- [Data for the task]:
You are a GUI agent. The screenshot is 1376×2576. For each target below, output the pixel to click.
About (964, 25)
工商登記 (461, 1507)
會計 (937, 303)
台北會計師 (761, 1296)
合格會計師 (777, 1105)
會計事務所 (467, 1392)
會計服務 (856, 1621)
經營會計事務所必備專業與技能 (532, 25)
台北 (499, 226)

- [Task to carry out]: Without any alteration, repeat the entire listing.

- [Written response]:
You are a GUI agent. The screenshot is 1376×2576. For each target below, output the pixel to click.
About (964, 25)
工商登記 (461, 1507)
會計 (937, 303)
台北會計師 (761, 1296)
合格會計師 (777, 1105)
會計事務所 (467, 1392)
會計服務 (856, 1621)
經營會計事務所必備專業與技能 (532, 25)
台北 (499, 226)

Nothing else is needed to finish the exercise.